WORK REQUIRED:
Only the lines below starting at the one that contains "Instruction: Tap the Wi-Fi status icon" and ending at the one that contains "Given: Click the AS Monaco FC club logo" are to be reproduced, exactly and with both ends kept.

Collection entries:
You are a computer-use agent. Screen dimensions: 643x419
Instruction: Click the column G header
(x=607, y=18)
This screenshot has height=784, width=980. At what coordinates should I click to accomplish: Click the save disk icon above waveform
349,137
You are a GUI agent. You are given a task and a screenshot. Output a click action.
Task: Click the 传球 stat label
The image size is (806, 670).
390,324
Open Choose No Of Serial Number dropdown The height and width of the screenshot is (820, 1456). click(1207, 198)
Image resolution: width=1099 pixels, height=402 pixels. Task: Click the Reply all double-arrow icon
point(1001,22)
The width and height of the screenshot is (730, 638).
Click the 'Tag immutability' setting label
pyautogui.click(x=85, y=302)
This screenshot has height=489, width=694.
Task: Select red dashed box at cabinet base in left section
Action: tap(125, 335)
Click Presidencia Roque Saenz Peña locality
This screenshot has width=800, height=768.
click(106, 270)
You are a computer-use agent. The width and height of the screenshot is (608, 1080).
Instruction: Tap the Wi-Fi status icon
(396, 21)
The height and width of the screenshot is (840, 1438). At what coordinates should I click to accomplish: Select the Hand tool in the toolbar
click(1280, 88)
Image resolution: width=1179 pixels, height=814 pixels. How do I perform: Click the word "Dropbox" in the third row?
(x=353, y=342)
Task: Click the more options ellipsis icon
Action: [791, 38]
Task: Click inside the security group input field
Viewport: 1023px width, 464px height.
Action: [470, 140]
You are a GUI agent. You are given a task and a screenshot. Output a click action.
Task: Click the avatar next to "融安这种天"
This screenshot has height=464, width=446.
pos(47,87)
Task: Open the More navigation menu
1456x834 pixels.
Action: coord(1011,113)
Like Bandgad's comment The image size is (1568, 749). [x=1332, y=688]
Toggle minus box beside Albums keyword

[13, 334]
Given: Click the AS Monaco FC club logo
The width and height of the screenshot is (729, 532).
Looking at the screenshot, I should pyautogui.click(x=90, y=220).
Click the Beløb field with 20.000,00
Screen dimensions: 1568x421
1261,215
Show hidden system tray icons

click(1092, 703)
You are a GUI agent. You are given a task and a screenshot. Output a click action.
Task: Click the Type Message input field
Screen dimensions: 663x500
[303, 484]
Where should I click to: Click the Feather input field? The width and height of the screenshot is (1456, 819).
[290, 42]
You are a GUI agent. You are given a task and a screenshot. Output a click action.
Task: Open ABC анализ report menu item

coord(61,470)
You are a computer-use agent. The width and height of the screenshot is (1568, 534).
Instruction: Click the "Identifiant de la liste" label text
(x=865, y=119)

EXERCISE ANSWER:
Instruction: Tap the Wi-Fi status icon
(396, 21)
The height and width of the screenshot is (840, 1438). At what coordinates should I click to accomplish: Select the Hand tool in the toolbar
click(1280, 88)
Image resolution: width=1179 pixels, height=814 pixels. How do I perform: Click the word "Dropbox" in the third row?
(x=353, y=342)
Task: Click the more options ellipsis icon
Action: [791, 38]
Task: Click inside the security group input field
Viewport: 1023px width, 464px height.
Action: [470, 140]
You are a GUI agent. You are given a task and a screenshot. Output a click action.
Task: Click the avatar next to "融安这种天"
This screenshot has height=464, width=446.
pos(47,87)
Task: Open the More navigation menu
1456x834 pixels.
Action: coord(1011,113)
Like Bandgad's comment The image size is (1568, 749). [x=1332, y=688]
Toggle minus box beside Albums keyword

[13, 334]
Given: Click the AS Monaco FC club logo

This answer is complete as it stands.